In the past week a relatively exotic bloom has been pushing its way up through the midden of our national media.

The fugitive plant in question turns out to be feminism, never entirely absent from public discourse in the last quarter-century, but never terribly conspicuous either. Suddenly, though, the newspapers are full of the 40th anniversary of the first Women's Liberation conference. Germaine Greer's – I was going to write "seminal", but perhaps this is not quite the mot juste – The Female Eunuch has just celebrated its fourth decade in print, and Ms Greer has been lambasted by her fellow Australian writer Louis Nowra for propounding a thesis that was "hopelessly middle class" and misogynistic. As if to show that this is not merely a nostalgia fest conducted by the bra-burners of 1970, considerable fuss has attended the publication of two books, pictured far right, about the state of feminism, Natasha Walter's Living Dolls: The Return of Sexism and Kat Banyard's ominously titled The Equality Illusion: The Truth about Men and Women Today.

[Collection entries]
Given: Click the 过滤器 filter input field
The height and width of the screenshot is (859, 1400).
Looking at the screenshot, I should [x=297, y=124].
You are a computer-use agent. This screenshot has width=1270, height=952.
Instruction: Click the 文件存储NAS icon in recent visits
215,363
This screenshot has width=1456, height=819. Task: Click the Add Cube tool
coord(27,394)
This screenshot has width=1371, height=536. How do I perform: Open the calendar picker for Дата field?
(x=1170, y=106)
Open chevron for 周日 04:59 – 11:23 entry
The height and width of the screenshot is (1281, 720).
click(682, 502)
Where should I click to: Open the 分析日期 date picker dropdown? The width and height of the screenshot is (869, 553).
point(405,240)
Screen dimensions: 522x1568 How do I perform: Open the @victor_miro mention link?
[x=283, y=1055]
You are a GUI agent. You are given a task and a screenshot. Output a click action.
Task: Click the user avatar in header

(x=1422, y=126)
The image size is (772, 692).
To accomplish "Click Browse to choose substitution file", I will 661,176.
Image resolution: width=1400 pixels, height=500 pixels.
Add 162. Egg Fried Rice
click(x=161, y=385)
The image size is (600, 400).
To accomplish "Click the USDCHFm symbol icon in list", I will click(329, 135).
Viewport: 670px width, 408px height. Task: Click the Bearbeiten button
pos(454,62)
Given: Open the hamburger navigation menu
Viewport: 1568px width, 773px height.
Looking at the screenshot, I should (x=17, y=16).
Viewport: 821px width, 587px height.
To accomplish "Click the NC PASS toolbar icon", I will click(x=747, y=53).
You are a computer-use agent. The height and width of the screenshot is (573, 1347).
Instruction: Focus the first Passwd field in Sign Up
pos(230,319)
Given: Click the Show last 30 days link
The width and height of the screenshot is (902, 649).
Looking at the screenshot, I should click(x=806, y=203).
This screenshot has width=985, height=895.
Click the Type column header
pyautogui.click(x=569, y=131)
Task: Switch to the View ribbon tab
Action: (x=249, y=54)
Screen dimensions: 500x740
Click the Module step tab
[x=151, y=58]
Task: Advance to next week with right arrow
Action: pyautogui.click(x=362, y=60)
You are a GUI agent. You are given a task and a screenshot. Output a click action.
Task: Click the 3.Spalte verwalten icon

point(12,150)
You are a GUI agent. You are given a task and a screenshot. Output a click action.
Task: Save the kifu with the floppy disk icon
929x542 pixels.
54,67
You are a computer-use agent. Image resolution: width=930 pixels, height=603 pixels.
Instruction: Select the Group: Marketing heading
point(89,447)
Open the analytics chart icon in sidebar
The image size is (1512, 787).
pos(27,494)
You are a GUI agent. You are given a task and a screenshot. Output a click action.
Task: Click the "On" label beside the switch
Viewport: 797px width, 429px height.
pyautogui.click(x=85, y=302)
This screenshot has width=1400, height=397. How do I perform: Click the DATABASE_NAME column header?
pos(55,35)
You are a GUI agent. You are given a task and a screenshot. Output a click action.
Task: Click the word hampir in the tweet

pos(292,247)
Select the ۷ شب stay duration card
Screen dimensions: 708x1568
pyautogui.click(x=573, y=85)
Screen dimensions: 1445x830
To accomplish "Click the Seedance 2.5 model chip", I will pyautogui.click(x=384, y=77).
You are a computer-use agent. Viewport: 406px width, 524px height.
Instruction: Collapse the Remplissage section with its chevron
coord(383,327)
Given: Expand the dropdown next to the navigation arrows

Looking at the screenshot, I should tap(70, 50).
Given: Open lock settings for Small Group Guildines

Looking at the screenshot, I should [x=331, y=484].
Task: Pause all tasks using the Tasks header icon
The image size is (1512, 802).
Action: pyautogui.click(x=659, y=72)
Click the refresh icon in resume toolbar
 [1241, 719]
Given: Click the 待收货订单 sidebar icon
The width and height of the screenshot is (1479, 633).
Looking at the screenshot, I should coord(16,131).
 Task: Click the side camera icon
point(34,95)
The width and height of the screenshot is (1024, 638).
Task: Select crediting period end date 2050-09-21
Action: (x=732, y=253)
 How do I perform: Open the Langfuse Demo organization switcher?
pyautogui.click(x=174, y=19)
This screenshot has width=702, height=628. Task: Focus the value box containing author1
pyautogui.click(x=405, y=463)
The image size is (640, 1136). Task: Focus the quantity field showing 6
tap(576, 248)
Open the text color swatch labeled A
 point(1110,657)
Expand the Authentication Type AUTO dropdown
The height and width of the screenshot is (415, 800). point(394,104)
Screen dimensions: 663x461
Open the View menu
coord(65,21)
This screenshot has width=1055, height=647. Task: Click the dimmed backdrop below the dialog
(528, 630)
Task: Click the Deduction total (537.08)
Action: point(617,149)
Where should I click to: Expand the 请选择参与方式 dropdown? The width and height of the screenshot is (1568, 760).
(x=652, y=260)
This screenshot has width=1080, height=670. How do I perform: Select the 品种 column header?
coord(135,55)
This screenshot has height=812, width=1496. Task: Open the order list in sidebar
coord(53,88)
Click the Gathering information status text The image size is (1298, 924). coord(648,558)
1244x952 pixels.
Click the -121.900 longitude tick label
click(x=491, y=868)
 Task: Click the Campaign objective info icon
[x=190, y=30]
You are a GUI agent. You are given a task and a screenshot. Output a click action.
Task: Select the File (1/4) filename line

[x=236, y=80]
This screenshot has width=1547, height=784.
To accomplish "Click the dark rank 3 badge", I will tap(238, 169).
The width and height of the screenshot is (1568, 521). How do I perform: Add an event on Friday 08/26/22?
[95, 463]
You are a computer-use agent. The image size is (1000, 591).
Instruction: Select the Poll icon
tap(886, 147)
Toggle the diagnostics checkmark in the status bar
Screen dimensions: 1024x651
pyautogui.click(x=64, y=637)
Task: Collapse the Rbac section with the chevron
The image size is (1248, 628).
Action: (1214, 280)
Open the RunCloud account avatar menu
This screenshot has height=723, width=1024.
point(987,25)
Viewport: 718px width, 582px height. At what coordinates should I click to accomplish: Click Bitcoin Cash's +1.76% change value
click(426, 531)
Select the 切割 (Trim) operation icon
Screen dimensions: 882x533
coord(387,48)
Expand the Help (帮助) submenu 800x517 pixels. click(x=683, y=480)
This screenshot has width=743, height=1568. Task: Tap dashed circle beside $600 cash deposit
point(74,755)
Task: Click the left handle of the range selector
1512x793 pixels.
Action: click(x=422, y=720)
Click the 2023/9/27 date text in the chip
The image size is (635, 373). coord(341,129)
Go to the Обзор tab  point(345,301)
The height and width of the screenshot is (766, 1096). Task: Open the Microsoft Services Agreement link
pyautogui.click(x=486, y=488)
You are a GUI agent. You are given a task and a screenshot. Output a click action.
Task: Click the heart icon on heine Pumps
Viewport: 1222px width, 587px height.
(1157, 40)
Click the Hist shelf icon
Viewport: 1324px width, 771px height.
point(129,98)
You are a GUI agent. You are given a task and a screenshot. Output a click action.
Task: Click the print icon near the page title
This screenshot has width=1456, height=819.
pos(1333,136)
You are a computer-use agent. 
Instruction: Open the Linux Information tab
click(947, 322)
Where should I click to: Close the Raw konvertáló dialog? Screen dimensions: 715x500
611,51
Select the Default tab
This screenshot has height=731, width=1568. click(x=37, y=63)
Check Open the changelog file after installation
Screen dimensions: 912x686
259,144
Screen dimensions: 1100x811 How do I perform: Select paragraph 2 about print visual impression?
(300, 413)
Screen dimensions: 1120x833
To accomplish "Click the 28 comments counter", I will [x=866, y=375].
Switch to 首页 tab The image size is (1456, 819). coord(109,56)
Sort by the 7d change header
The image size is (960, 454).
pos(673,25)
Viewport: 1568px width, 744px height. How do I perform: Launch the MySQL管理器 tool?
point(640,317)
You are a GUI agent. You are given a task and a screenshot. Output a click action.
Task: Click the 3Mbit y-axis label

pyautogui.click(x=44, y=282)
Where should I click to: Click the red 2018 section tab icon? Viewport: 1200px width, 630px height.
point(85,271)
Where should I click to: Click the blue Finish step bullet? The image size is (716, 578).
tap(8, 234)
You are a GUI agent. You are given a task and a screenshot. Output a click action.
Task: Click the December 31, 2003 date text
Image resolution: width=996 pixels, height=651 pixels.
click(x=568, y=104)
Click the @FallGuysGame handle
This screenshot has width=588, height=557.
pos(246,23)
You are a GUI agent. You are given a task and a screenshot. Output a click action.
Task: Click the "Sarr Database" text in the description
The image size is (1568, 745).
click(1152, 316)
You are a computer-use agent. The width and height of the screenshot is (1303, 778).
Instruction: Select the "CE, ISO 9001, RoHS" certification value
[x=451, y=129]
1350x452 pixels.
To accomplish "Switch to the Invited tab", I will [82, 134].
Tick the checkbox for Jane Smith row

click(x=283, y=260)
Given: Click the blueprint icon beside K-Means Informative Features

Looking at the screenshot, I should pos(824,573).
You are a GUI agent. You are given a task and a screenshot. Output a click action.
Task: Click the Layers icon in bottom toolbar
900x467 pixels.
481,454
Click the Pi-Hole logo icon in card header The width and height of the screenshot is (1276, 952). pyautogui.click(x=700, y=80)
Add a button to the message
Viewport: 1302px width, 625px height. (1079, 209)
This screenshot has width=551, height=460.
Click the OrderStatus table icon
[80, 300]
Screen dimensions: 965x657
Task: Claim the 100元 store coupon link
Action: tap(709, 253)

▶ Exercise details:
According to the excerpt above about feminism in the national media, who criticized Germaine Greer for a thesis that was "hopelessly middle class" and misogynistic?

▶ Answer for this exercise:
Louis Nowra, her fellow Australian writer.